*WHAT TO DO*
Set down again exactly the lines of the listing below that fall between the line holding "Viewport: 936px width, 494px height." and the line holding "Task: Toggle the Микрофон mute", inclusive.

☆ ☆ ☆ ☆ ☆

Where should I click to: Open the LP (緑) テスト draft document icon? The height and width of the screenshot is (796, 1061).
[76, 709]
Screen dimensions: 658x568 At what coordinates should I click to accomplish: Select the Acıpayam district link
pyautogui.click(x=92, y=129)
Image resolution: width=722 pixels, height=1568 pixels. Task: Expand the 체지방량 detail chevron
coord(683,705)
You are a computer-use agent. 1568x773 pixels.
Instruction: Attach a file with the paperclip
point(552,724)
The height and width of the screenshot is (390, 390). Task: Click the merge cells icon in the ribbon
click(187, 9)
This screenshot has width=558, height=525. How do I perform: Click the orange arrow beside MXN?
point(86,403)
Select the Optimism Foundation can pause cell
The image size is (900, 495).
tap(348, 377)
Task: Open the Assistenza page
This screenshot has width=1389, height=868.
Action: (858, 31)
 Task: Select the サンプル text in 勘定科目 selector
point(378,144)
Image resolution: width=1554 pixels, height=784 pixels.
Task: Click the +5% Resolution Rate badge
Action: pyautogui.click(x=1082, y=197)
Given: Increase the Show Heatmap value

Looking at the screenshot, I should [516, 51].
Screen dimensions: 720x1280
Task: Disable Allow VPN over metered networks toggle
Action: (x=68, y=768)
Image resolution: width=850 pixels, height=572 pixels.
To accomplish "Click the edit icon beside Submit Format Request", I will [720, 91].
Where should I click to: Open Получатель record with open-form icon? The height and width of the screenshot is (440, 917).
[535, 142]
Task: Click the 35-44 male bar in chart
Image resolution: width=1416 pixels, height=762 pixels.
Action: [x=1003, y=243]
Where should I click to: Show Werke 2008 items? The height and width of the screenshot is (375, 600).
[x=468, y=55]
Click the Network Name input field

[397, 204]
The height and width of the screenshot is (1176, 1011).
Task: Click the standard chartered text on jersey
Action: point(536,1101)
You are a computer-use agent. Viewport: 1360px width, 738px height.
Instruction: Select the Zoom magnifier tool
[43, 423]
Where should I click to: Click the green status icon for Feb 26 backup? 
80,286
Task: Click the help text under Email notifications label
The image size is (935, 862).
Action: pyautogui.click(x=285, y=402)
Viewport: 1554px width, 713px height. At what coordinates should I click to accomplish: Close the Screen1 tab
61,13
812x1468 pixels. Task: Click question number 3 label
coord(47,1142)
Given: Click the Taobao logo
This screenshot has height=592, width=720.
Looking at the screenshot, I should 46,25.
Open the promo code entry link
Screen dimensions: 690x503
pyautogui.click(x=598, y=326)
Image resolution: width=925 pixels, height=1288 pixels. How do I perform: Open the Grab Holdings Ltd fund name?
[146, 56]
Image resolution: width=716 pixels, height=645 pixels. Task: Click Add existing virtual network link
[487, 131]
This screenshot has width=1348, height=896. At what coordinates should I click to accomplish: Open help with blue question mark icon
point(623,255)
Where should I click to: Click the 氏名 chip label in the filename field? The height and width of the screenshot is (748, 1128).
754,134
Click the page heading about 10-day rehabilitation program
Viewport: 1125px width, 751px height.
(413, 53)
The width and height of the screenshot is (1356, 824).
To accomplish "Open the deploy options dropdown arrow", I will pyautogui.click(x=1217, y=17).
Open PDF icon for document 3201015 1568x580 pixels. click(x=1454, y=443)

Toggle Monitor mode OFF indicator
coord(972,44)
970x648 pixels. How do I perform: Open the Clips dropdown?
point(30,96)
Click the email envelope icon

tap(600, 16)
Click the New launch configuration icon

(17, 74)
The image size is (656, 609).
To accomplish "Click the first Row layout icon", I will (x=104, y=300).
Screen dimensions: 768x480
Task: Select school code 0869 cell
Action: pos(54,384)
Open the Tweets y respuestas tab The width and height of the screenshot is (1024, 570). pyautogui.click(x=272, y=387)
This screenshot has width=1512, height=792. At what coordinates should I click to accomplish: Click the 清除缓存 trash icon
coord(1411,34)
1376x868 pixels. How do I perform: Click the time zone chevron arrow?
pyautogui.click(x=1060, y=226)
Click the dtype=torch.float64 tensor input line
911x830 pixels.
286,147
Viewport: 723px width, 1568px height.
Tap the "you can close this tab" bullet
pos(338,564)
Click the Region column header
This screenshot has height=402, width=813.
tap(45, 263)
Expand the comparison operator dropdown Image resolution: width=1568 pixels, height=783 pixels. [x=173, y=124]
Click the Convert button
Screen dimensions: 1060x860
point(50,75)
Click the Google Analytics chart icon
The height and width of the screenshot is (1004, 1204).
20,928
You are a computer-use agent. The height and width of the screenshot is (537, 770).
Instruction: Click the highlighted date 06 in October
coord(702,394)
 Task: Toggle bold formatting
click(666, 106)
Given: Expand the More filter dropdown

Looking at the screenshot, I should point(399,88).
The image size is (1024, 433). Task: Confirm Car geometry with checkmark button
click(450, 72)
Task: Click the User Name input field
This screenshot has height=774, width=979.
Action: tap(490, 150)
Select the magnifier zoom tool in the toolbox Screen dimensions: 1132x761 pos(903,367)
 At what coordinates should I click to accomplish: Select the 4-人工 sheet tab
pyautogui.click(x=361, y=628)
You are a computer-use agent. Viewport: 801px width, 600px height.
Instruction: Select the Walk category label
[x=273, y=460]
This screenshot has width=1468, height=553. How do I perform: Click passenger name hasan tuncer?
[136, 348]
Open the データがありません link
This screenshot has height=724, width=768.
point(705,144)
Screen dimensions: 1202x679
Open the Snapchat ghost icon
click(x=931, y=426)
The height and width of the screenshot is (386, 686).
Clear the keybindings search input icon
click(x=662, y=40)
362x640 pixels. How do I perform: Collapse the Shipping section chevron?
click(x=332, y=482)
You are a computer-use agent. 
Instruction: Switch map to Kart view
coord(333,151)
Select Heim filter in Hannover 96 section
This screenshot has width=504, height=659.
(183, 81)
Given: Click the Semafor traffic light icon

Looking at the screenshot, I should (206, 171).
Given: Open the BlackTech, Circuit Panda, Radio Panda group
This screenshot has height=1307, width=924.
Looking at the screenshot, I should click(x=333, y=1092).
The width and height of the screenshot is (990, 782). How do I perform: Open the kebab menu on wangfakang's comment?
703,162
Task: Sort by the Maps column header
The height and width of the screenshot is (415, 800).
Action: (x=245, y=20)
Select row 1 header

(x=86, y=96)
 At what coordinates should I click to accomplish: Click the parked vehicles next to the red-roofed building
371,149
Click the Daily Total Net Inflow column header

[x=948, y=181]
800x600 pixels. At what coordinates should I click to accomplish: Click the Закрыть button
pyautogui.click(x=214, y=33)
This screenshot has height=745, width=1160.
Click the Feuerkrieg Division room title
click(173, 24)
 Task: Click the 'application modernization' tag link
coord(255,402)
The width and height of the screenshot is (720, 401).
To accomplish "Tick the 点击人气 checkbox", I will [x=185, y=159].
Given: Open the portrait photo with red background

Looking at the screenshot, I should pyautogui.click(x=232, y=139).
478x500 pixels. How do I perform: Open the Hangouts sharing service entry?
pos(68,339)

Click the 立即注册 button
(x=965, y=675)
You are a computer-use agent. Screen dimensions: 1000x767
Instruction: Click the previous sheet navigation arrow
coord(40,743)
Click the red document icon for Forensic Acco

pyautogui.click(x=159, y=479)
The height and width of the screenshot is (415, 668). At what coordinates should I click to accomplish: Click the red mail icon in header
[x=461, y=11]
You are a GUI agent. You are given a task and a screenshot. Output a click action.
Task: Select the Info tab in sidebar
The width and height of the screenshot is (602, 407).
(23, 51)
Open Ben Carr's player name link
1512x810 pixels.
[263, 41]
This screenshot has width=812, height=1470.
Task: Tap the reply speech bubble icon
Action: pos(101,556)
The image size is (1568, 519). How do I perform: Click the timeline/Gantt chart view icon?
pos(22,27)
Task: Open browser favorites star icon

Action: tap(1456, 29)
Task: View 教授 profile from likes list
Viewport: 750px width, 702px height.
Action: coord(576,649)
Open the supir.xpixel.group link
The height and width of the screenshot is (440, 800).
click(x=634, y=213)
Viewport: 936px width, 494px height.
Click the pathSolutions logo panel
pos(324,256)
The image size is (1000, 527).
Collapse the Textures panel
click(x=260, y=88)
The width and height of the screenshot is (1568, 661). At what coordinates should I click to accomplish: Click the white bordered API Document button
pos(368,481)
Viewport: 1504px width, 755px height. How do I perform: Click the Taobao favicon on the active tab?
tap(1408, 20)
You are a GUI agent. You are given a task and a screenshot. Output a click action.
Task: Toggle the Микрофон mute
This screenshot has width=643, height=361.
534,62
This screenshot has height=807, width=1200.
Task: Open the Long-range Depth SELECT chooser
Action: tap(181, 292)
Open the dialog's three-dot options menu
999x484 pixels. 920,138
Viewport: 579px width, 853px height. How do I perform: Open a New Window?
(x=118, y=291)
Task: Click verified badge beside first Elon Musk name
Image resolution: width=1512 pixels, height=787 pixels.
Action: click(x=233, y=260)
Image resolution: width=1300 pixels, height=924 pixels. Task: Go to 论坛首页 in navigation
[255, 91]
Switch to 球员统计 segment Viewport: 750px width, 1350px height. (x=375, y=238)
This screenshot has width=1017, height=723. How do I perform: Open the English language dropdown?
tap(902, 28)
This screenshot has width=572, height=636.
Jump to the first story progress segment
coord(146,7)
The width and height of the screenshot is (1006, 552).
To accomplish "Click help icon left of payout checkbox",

☆ ☆ ☆ ☆ ☆

*TASK ANSWER*
Viewport: 936px width, 494px height.
Click the pathSolutions logo panel
pos(324,256)
The image size is (1000, 527).
Collapse the Textures panel
click(x=260, y=88)
The width and height of the screenshot is (1568, 661). At what coordinates should I click to accomplish: Click the white bordered API Document button
pos(368,481)
Viewport: 1504px width, 755px height. How do I perform: Click the Taobao favicon on the active tab?
tap(1408, 20)
You are a GUI agent. You are given a task and a screenshot. Output a click action.
Task: Toggle the Микрофон mute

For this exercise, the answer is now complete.